- DIRECTIONS
Please repeat the listing lines exactly, starting with the line that contains "Select NVDA in" and going on through the line that contains "point(46,660)".

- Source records
* * * * *

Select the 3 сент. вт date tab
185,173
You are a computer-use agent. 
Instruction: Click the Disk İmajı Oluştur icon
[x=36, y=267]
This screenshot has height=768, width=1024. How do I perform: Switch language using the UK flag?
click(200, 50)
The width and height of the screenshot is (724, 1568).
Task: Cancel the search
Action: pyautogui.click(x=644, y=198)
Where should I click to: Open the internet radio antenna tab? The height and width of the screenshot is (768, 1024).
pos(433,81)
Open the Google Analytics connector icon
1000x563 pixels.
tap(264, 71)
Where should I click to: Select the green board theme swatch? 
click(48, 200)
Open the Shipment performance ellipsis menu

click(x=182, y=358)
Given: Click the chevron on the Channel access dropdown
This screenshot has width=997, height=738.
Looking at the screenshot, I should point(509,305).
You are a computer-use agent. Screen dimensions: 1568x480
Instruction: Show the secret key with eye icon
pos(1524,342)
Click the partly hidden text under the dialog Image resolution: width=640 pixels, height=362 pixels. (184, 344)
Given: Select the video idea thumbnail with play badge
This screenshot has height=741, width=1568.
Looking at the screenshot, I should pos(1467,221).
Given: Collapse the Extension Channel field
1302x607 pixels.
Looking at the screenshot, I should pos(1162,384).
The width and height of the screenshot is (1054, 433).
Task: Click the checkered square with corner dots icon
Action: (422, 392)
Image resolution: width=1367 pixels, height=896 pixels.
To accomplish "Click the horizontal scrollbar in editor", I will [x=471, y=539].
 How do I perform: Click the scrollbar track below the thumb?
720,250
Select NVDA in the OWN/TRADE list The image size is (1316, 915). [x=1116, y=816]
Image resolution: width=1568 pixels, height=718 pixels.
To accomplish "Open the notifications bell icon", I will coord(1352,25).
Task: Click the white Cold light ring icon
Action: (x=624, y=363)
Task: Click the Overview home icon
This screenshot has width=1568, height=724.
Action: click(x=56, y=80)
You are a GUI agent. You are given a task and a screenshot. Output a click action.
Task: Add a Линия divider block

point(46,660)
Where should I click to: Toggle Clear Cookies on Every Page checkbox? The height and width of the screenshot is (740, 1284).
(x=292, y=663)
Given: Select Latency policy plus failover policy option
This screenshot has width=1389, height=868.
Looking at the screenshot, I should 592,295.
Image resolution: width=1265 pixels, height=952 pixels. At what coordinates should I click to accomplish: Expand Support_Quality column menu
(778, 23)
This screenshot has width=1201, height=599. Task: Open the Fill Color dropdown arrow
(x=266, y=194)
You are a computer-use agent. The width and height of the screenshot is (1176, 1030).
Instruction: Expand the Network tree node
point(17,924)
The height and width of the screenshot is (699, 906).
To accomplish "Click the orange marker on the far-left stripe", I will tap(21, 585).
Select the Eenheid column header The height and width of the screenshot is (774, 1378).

* * * * *

- SOLUTION
Select NVDA in the OWN/TRADE list The image size is (1316, 915). [x=1116, y=816]
Image resolution: width=1568 pixels, height=718 pixels.
To accomplish "Open the notifications bell icon", I will coord(1352,25).
Task: Click the white Cold light ring icon
Action: (x=624, y=363)
Task: Click the Overview home icon
This screenshot has width=1568, height=724.
Action: click(x=56, y=80)
You are a GUI agent. You are given a task and a screenshot. Output a click action.
Task: Add a Линия divider block

point(46,660)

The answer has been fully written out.